*Required action*
Write each entry out again, exactly as it is written.

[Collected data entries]

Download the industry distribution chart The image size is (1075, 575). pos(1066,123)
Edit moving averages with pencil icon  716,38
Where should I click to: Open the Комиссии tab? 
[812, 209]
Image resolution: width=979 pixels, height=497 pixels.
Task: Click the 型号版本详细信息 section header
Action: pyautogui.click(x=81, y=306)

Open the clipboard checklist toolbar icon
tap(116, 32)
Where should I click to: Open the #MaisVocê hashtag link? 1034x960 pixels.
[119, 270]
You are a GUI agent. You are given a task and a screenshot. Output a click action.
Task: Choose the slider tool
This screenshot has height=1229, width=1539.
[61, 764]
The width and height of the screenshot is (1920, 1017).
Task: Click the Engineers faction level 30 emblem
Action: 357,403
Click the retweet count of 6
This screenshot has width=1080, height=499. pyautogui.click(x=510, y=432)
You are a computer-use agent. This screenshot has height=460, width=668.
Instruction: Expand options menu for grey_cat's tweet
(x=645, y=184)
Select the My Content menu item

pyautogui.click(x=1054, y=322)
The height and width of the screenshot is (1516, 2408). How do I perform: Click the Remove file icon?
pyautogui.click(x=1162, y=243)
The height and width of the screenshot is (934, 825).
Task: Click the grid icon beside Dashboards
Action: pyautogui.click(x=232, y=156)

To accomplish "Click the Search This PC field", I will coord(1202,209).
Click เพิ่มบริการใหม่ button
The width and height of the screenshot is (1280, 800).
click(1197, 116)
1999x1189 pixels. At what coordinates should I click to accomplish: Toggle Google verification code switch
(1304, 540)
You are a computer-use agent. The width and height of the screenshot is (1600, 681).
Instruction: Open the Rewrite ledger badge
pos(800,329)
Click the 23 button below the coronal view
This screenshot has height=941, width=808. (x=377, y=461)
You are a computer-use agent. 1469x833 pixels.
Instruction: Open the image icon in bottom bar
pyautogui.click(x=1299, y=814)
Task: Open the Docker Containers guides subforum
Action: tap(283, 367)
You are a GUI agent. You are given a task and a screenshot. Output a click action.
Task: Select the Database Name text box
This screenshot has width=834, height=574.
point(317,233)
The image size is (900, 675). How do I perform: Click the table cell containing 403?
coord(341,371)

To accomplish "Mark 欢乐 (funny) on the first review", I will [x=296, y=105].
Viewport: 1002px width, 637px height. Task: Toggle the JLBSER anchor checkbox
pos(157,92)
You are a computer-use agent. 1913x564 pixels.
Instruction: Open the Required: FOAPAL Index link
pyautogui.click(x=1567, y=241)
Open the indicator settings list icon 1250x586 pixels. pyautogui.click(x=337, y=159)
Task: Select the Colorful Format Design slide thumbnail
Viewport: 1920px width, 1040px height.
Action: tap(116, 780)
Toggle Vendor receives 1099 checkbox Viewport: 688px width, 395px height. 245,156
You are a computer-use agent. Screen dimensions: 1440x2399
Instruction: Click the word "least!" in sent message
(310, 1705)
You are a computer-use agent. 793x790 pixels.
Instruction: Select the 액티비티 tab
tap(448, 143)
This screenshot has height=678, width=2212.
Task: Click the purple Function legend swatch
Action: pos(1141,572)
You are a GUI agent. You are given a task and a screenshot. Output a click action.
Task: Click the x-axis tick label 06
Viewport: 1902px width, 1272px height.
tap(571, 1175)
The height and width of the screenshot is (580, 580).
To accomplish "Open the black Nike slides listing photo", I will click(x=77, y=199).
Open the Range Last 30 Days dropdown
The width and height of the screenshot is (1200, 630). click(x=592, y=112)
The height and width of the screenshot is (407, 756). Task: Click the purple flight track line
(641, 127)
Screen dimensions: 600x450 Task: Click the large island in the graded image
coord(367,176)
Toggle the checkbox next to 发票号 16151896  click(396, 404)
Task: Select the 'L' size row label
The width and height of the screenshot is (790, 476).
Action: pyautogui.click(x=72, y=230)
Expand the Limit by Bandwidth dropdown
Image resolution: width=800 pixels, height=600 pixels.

*Exercise result*
Download the industry distribution chart The image size is (1075, 575). pos(1066,123)
Edit moving averages with pencil icon  716,38
Where should I click to: Open the Комиссии tab? 
[812, 209]
Image resolution: width=979 pixels, height=497 pixels.
Task: Click the 型号版本详细信息 section header
Action: pyautogui.click(x=81, y=306)

Open the clipboard checklist toolbar icon
tap(116, 32)
Where should I click to: Open the #MaisVocê hashtag link? 1034x960 pixels.
[119, 270]
You are a GUI agent. You are given a task and a screenshot. Output a click action.
Task: Choose the slider tool
This screenshot has height=1229, width=1539.
[61, 764]
The width and height of the screenshot is (1920, 1017).
Task: Click the Engineers faction level 30 emblem
Action: 357,403
Click the retweet count of 6
This screenshot has width=1080, height=499. pyautogui.click(x=510, y=432)
You are a computer-use agent. This screenshot has height=460, width=668.
Instruction: Expand options menu for grey_cat's tweet
(x=645, y=184)
Select the My Content menu item

pyautogui.click(x=1054, y=322)
The height and width of the screenshot is (1516, 2408). How do I perform: Click the Remove file icon?
pyautogui.click(x=1162, y=243)
The height and width of the screenshot is (934, 825).
Task: Click the grid icon beside Dashboards
Action: pyautogui.click(x=232, y=156)

To accomplish "Click the Search This PC field", I will coord(1202,209).
Click เพิ่มบริการใหม่ button
The width and height of the screenshot is (1280, 800).
click(1197, 116)
1999x1189 pixels. At what coordinates should I click to accomplish: Toggle Google verification code switch
(1304, 540)
You are a computer-use agent. The width and height of the screenshot is (1600, 681).
Instruction: Open the Rewrite ledger badge
pos(800,329)
Click the 23 button below the coronal view
This screenshot has height=941, width=808. (x=377, y=461)
You are a computer-use agent. 1469x833 pixels.
Instruction: Open the image icon in bottom bar
pyautogui.click(x=1299, y=814)
Task: Open the Docker Containers guides subforum
Action: tap(283, 367)
You are a GUI agent. You are given a task and a screenshot. Output a click action.
Task: Select the Database Name text box
This screenshot has width=834, height=574.
point(317,233)
The image size is (900, 675). How do I perform: Click the table cell containing 403?
coord(341,371)

To accomplish "Mark 欢乐 (funny) on the first review", I will [x=296, y=105].
Viewport: 1002px width, 637px height. Task: Toggle the JLBSER anchor checkbox
pos(157,92)
You are a computer-use agent. 1913x564 pixels.
Instruction: Open the Required: FOAPAL Index link
pyautogui.click(x=1567, y=241)
Open the indicator settings list icon 1250x586 pixels. pyautogui.click(x=337, y=159)
Task: Select the Colorful Format Design slide thumbnail
Viewport: 1920px width, 1040px height.
Action: tap(116, 780)
Toggle Vendor receives 1099 checkbox Viewport: 688px width, 395px height. 245,156
You are a computer-use agent. Screen dimensions: 1440x2399
Instruction: Click the word "least!" in sent message
(310, 1705)
You are a computer-use agent. 793x790 pixels.
Instruction: Select the 액티비티 tab
tap(448, 143)
This screenshot has height=678, width=2212.
Task: Click the purple Function legend swatch
Action: pos(1141,572)
You are a GUI agent. You are given a task and a screenshot. Output a click action.
Task: Click the x-axis tick label 06
Viewport: 1902px width, 1272px height.
tap(571, 1175)
The height and width of the screenshot is (580, 580).
To accomplish "Open the black Nike slides listing photo", I will click(x=77, y=199).
Open the Range Last 30 Days dropdown
The width and height of the screenshot is (1200, 630). click(x=592, y=112)
The height and width of the screenshot is (407, 756). Task: Click the purple flight track line
(641, 127)
Screen dimensions: 600x450 Task: Click the large island in the graded image
coord(367,176)
Toggle the checkbox next to 发票号 16151896  click(396, 404)
Task: Select the 'L' size row label
The width and height of the screenshot is (790, 476).
Action: pyautogui.click(x=72, y=230)
Expand the Limit by Bandwidth dropdown
Image resolution: width=800 pixels, height=600 pixels.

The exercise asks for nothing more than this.